Brigitte Vienz, une artiste qui se découvre une âme de femme d’affaires redoutable, s’associe à Zachary Mitoyon, un informaticien particulièrement doué. On est dans les années 2060 et la technologie s’avère assez avancée pour concevoir « des compagnons », des enfants robots destinés aux riches et programmés pour créer l’attachement. Cette invention finira par soulever des questions morales qui affecteront l’entreprise. Pourquoi avoir mis l’éthique au centre de votre roman?
Je voulais raconter comment les meilleures idées peuvent parfois déraper lorsqu’elles se frottent à la nature humaine. Mon questionnement porte davantage sur les relations qu’on développe avec les objets plutôt que sur les dérives de l’intelligence artificielle. Est-ce que des comportements que notre société juge déviants le demeurent s’il n’y a pas de victime? Est-ce que la technologie pourrait servir à réhabiliter une frange de l’humanité dont on préfère oublier l’existence? Je n’ai pas de réponses ni d’opinions sur une multitude de sujets, juste des questions. Raconter des histoires est ma manière de métaboliser ces questions insolubles. Je les délègue aux lecteurs… Je suis sans doute un peu sadique!
Très actuel, votre livre place à l’avant-plan les dérives que peut entraîner la technologie. Selon vous, à quel moment cesse-t-elle d’être utile à l’humain?
Dans ce roman, les dérives sont humaines; la technologie n’en est que le catalyseur. J’irais même jusqu’à dire qu’il met en scène une technologie révolutionnaire dont le potentiel est occulté à cause de la bêtise humaine. Aujourd’hui, les gens derrière plusieurs innovations les utilisent contre nous, dans l’unique but que quelqu’un fasse une piasse de plus après avoir capté notre attention, nous avoir vendu quelque chose (ce qui revient au même) ou avoir optimisé notre rendement au travail. Je suis très méfiante devant le pouvoir aliénant de certaines technologies : leur capacité à nous déconnecter de nous-mêmes, des autres et de notre environnement. Nos cerveaux fonctionnent sur des mécanismes primitifs et certains n’hésitent pas à en exploiter les failles.

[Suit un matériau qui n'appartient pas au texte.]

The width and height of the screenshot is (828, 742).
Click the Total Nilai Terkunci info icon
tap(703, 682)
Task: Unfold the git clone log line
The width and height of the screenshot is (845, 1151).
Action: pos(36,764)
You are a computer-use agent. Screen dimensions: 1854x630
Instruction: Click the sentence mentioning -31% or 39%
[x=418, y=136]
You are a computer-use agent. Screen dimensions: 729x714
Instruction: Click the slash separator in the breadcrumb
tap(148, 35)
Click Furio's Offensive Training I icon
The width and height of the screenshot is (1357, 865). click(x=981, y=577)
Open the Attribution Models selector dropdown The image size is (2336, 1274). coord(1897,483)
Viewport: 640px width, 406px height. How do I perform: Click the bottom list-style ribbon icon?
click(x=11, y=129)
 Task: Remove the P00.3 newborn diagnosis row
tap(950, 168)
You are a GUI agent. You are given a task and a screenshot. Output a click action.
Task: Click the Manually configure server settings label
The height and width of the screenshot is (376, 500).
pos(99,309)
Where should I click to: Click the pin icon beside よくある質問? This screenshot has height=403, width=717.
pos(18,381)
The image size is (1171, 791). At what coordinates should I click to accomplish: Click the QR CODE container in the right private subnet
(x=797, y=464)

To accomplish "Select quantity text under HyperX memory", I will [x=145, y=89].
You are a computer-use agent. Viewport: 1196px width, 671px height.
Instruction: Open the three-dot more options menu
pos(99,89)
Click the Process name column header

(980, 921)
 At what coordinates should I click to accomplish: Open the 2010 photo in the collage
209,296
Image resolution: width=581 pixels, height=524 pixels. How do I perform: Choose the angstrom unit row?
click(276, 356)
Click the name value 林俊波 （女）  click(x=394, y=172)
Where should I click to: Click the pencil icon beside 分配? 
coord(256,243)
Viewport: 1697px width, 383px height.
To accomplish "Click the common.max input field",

Dans La vallée de l’étrange comme dans la plupart de vos livres, vous pratiquez un certain humour noir et l’être humain en prend souvent pour son rhume. Quelles en sont les motivations?
C’est simple, j’adore rire. Nos existences sont des feuilletés d’absurde. L’ennui, c’est que dans la réalité, rien de ça n’a vraiment de sens. Une de mes stratégies narratives préférées est de montrer cette dualité entre l’absurdité de nos vies et la beauté inouïe du monde dans lequel nous évoluons. Peut-être qu’à force de nous décrire comme ridicules et insignifiants, on va cesser de croire en notre importance et de vouloir régner sur nos parcelles de néant. Une bonne dose d’humilité ferait du bien à tout le monde. C’est beaucoup moins stressant d’exister quand on réalise à quel point on n’est rien à l’échelle cosmique. On a alors le luxe de la contemplation et de la bienveillance.
En tant qu’autrice, vous privilégiez le genre de la science-fiction. Qu’est-ce qu’un tel choix vous permet d’exploiter?
J’aime la science et j’aime la fiction, ha! Blague à part, je préfère le terme anticipation à science-fiction. J’essaie tant bien que mal de décoder notre monde, de prévoir où on s’en va collectivement. J’ai le souci du réalisme, je vise le plausible. L’anticipation permet de présenter un cadre reconnaissable au lecteur, avec juste assez d’étrangeté pour rendre le tout intéressant. Satisfaire ma curiosité est une source importante de motivation pour moi. Comme je ne suis pas éternelle, je n’ai d’autres choix que de m’imaginer ce que sera le monde de demain. J’aimerais vraiment entendre ce qu’on y dira sur notre civilisation. Sans doute qu’on jugera sévèrement certains de nos comportements, comme on le fait aujourd’hui avec les mentalités des siècles derniers.